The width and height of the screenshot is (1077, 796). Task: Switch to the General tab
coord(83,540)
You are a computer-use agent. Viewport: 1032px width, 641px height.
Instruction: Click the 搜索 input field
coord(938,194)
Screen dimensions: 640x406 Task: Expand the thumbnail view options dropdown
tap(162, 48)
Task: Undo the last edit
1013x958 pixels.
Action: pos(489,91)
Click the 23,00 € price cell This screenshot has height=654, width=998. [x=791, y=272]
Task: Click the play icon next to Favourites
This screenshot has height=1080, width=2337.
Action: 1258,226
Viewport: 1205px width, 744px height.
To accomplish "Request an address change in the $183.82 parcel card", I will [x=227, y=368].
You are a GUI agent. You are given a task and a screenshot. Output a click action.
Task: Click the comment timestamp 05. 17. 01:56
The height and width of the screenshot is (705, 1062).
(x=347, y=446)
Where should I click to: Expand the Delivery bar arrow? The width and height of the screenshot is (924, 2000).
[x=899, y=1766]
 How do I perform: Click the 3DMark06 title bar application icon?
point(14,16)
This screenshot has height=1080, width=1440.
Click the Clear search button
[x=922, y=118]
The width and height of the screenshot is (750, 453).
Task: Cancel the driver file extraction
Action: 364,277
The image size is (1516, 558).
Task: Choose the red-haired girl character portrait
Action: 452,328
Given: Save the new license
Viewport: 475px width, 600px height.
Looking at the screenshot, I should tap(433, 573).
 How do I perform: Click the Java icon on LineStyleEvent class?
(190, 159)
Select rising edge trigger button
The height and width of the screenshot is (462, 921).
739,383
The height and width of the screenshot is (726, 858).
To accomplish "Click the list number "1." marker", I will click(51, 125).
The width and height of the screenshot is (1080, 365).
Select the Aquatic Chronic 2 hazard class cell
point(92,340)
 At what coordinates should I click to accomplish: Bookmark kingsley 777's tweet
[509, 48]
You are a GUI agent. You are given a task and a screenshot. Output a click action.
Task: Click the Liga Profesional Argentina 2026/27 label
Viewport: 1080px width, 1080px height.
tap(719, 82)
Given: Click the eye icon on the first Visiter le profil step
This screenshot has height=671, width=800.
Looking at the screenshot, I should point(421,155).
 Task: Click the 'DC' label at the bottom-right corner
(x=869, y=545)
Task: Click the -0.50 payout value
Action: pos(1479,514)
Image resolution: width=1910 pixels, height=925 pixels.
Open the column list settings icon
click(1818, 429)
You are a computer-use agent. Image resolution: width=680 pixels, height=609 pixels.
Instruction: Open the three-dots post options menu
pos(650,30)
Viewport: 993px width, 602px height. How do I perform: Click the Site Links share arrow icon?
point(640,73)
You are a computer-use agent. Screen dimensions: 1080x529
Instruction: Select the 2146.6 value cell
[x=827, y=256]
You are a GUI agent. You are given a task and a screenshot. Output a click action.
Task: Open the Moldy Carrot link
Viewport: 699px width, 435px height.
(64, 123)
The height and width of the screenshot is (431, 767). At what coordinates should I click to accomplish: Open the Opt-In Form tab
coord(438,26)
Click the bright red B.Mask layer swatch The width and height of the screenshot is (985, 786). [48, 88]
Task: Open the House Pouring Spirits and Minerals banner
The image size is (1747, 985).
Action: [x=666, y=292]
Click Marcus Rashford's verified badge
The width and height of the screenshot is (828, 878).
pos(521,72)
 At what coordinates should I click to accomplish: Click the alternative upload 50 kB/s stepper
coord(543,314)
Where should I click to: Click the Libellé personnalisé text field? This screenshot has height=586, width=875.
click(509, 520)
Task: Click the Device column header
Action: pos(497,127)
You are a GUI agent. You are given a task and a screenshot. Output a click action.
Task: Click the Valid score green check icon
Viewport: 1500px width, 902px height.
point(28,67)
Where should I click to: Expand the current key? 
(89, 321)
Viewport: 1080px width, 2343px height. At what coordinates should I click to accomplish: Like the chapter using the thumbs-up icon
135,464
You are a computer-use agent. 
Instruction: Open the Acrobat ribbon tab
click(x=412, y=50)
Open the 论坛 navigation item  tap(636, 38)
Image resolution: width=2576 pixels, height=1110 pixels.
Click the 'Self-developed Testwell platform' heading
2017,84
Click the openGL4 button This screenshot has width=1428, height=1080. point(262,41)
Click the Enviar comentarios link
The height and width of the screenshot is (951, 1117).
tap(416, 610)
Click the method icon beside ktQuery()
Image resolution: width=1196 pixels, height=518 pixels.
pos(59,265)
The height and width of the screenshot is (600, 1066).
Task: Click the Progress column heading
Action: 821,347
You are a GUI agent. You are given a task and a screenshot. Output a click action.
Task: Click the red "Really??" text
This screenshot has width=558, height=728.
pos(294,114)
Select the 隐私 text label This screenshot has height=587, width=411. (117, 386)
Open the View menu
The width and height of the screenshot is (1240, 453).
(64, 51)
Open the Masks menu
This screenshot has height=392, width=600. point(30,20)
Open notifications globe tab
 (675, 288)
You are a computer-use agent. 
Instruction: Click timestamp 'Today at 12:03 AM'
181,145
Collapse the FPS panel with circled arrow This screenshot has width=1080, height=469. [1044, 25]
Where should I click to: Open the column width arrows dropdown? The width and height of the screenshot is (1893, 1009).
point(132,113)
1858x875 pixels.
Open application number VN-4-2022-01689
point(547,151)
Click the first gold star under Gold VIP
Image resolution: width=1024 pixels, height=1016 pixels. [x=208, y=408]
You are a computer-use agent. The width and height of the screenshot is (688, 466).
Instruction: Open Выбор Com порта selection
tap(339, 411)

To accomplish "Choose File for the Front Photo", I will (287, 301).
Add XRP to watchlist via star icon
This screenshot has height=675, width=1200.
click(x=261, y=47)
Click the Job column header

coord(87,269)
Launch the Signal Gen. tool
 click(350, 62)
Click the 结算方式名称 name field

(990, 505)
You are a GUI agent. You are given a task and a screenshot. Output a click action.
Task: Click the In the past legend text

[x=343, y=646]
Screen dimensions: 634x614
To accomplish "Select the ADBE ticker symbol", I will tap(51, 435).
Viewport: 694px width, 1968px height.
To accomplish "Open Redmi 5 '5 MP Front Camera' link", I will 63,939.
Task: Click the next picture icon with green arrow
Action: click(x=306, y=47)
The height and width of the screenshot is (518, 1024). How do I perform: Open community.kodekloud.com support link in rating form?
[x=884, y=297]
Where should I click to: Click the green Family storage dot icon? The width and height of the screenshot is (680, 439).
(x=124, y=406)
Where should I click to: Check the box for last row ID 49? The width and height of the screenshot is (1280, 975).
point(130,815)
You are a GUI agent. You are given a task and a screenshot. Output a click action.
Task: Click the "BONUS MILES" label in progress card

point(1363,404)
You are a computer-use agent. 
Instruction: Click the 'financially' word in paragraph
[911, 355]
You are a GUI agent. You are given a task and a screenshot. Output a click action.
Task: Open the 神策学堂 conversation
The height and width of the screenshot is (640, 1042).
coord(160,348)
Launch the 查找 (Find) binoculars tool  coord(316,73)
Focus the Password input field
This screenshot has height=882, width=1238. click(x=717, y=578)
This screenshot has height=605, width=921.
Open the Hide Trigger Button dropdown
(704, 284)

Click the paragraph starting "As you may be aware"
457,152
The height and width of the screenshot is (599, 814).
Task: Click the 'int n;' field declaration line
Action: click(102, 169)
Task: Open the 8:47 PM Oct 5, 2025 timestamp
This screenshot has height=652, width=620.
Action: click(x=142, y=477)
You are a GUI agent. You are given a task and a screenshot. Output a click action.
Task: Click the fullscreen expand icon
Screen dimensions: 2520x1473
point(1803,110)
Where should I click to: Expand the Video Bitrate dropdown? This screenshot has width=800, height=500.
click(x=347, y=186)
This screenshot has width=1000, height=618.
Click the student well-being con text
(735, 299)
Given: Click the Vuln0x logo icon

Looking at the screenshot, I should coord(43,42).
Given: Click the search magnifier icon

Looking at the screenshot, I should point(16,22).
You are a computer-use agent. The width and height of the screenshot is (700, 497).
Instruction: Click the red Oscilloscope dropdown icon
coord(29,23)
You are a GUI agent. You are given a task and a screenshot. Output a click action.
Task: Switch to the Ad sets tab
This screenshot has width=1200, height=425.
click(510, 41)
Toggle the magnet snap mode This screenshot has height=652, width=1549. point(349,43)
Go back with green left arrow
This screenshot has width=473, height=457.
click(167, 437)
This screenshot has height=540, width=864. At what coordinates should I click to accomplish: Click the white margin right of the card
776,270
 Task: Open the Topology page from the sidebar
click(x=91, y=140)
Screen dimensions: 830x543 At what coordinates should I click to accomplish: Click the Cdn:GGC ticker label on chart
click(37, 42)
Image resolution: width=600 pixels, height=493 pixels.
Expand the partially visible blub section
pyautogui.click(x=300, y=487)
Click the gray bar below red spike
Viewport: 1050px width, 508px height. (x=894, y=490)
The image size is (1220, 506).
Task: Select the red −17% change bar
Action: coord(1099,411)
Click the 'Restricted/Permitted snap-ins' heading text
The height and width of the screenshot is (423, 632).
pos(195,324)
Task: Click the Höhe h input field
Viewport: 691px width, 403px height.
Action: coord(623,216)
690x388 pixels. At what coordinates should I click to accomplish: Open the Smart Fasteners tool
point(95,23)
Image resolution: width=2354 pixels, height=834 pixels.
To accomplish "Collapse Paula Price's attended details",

● ● ● ● ● ● ●

◆ TASK STATEMENT ◆
A complete answer lists each line of the data that holds the word "snap".

◆ WRITTEN SOLUTION ◆
Toggle the magnet snap mode This screenshot has height=652, width=1549. point(349,43)
Click the 'Restricted/Permitted snap-ins' heading text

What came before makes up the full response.